Question

Suppose a uniform electric field of magnitude \(100.0 \mathrm{N} / \mathrm{C}\) exists in a region of space. How far apart are a pair of equipotential surfaces whose potentials differ by \(1.0 \mathrm{V} ?\)

Short answer

Answer: The distance between the equipotential surfaces is \(0.01 \mathrm{m}\).

Step-by-step solution

Write down the given values

The electric field \(E = 100.0 \mathrm{N} / \mathrm{C}\) and the potential difference \(\Delta V = 1.0 \mathrm{V}\) are given.

Write down the formula for electric field and potential difference

The formula to find the distance between equipotential surfaces is \(E = \frac{\Delta V}{d}\).

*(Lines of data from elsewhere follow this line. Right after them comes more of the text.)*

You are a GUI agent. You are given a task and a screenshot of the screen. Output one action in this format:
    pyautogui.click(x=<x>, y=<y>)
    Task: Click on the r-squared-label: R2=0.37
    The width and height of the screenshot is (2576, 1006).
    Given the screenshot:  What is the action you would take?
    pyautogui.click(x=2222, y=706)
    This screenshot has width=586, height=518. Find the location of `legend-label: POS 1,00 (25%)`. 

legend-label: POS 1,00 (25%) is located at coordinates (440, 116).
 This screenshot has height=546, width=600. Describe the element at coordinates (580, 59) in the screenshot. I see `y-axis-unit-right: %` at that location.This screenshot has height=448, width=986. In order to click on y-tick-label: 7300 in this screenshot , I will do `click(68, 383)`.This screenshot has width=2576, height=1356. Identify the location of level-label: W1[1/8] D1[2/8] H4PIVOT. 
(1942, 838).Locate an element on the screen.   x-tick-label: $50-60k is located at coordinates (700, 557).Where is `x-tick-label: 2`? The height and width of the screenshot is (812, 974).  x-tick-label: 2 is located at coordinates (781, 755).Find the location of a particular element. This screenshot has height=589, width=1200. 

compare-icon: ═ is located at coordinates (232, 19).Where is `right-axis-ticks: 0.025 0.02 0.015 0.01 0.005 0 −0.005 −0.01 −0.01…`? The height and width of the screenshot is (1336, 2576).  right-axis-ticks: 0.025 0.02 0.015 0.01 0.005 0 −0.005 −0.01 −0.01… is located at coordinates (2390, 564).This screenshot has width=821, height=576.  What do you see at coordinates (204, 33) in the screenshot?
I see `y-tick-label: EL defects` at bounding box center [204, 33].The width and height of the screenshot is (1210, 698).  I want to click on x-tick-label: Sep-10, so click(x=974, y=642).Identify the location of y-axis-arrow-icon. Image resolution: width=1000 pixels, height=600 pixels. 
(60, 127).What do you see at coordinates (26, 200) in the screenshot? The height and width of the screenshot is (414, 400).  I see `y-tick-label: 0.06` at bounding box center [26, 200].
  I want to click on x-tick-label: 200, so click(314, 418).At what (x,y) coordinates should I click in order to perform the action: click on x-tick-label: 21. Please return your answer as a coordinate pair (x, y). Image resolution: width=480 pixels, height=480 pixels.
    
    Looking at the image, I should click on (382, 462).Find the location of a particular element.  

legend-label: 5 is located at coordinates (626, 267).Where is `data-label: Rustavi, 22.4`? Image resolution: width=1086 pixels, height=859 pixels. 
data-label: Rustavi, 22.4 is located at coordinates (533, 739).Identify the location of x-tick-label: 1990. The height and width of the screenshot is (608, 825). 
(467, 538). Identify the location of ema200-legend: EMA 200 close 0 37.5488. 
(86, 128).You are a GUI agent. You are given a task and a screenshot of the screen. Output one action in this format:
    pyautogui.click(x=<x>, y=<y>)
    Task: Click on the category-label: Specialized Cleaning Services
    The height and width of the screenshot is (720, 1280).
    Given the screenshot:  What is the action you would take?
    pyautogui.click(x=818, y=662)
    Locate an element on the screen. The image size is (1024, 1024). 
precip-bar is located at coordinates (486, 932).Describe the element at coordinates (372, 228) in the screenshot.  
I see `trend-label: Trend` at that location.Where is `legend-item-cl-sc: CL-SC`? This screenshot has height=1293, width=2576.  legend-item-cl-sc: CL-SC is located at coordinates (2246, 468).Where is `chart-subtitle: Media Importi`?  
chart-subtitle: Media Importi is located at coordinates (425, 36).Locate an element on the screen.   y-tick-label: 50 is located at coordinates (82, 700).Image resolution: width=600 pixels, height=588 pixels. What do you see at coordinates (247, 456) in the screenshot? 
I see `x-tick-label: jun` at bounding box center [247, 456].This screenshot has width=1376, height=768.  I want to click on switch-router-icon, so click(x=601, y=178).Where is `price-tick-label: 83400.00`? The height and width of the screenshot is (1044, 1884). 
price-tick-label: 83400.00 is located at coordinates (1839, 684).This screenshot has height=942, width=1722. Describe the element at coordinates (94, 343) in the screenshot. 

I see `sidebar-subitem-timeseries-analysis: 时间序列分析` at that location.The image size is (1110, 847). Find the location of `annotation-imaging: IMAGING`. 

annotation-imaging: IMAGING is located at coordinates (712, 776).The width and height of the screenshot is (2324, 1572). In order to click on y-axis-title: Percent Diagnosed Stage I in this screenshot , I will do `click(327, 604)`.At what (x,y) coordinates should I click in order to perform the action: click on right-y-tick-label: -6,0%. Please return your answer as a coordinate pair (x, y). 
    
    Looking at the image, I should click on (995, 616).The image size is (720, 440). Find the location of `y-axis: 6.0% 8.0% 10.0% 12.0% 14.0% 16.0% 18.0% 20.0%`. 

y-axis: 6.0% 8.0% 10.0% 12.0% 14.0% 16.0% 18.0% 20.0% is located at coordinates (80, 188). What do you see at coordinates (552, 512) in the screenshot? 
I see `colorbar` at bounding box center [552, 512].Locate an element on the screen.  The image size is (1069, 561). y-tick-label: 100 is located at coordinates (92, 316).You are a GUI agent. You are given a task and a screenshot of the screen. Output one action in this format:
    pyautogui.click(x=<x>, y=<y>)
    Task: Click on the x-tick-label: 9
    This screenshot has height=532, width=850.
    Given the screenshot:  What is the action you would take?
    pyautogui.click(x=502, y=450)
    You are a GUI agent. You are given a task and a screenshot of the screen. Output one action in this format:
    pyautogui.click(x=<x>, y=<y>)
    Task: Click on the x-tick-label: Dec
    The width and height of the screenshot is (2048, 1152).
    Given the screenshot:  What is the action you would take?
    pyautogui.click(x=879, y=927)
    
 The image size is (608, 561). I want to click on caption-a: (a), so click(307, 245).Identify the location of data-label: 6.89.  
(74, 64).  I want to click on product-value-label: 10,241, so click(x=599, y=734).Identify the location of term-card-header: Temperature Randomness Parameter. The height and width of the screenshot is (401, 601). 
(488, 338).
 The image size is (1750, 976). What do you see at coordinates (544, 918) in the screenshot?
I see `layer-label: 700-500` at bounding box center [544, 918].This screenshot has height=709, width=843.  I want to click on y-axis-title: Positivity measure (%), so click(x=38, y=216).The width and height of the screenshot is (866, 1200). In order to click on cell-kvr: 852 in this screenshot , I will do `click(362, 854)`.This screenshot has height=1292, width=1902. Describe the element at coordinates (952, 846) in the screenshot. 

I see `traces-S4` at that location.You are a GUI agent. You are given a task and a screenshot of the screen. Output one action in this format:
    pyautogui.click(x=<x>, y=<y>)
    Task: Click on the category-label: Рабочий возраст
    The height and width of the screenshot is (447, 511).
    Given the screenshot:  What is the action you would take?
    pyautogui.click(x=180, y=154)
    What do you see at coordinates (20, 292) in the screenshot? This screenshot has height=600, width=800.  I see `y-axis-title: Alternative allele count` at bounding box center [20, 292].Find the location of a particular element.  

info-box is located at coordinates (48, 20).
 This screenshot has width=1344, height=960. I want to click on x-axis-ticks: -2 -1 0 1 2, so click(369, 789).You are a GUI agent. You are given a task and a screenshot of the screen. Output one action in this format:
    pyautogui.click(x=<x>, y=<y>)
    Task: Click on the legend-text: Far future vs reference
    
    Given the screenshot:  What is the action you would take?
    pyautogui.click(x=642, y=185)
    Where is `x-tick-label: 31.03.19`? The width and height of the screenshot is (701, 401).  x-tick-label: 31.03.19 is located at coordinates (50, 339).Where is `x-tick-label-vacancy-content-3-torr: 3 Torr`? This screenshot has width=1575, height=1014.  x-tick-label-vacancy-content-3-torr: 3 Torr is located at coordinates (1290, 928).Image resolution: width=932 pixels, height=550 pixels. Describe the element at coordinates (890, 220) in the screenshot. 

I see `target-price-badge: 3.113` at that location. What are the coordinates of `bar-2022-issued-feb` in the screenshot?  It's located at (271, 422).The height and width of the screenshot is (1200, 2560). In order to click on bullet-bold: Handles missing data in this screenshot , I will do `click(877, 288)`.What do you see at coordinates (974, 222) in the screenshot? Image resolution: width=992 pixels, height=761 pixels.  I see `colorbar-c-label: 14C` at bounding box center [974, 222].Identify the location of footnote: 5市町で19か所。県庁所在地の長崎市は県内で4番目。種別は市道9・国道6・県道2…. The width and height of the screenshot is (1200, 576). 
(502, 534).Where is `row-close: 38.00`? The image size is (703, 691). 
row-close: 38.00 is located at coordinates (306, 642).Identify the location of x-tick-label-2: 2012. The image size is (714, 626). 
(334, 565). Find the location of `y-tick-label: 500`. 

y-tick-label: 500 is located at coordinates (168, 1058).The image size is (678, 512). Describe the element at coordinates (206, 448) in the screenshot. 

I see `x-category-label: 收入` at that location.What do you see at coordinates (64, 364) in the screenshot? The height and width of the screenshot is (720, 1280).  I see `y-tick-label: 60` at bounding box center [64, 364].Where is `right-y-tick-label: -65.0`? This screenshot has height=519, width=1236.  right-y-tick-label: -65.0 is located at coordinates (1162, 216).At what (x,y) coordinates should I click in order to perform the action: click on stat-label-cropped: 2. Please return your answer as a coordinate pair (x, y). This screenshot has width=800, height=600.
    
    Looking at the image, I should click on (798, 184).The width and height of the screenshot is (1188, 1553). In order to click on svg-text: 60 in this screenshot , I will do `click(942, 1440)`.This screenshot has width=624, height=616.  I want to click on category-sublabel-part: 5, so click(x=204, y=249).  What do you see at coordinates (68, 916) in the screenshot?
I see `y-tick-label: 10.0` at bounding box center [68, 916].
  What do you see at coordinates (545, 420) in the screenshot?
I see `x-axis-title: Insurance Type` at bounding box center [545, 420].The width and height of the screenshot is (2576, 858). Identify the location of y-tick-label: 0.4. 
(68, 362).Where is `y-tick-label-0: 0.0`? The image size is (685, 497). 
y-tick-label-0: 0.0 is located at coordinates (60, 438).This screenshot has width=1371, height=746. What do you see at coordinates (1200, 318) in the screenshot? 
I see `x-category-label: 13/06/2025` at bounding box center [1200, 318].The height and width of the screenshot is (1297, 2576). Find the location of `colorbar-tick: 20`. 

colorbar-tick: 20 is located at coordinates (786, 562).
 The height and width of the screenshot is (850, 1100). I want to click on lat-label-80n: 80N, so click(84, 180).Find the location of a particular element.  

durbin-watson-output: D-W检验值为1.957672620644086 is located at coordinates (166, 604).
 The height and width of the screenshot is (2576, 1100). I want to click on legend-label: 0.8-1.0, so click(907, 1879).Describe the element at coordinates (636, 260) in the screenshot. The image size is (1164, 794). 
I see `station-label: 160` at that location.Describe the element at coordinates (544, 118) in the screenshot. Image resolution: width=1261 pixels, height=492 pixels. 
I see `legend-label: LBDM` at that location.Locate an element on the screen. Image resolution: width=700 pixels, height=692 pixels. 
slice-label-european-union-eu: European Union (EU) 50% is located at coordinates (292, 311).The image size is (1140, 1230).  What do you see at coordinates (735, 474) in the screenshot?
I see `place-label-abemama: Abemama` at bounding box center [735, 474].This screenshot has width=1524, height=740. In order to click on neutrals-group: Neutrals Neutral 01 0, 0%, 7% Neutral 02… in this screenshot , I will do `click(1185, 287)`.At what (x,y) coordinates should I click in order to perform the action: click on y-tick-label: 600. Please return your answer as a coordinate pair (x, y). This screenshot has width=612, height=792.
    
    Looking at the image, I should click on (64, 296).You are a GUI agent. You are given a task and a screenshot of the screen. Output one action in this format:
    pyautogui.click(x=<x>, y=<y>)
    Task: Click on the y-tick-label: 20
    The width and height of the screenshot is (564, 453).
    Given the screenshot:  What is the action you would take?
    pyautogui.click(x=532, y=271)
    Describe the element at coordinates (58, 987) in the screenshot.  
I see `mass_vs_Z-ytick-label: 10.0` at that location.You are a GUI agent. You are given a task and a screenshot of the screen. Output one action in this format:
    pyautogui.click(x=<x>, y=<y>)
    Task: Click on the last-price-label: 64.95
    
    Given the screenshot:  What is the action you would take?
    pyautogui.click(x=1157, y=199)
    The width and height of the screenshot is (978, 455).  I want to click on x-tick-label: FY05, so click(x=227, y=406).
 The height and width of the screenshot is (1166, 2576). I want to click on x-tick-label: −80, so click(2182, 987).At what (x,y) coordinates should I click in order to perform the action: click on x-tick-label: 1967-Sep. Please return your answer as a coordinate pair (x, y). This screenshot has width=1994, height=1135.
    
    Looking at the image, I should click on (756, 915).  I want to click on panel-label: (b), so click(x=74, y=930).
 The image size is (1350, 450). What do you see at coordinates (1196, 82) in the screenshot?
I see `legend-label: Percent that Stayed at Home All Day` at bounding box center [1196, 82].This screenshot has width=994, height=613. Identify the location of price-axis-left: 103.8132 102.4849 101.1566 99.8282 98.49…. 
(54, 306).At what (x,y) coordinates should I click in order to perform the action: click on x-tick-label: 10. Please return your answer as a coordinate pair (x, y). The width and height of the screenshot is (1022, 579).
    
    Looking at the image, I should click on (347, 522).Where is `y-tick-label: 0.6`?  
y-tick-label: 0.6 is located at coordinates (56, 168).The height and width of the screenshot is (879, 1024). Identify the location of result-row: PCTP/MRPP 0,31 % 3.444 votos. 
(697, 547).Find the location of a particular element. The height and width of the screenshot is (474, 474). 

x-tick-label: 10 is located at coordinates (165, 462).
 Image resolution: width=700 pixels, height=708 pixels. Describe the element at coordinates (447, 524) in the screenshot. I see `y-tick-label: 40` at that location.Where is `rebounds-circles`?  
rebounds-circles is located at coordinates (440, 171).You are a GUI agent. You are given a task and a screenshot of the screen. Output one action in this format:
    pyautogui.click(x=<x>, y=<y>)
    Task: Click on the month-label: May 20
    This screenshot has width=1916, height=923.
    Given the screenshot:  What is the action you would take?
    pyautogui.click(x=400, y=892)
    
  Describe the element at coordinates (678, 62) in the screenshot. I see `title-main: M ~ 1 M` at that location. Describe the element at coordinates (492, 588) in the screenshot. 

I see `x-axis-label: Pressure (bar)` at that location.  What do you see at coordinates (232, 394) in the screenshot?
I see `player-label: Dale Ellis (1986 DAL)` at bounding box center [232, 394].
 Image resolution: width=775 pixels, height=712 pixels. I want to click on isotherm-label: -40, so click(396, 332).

Rearrange the formula to find the distance

We can rearrange the formula to find the distance between equipotential surfaces as follows: \(d = \frac{\Delta V}{E}\).

Substitute the given values into the formula

Now, we can substitute the given values of electric field and potential difference into the formula to find the distance: \(d = \frac{1.0 \mathrm{V}}{100.0 \mathrm{N} / \mathrm{C}}\).

Calculate the distance

By dividing the potential difference by the electric field, we find the distance: \(d = \frac{1.0 \mathrm{V}}{100.0 \mathrm{N} / \mathrm{C}} = 0.01 \mathrm{m}\). The equipotential surfaces whose potentials differ by \(1.0 \mathrm{V}\) are \(0.01 \mathrm{m}\) apart.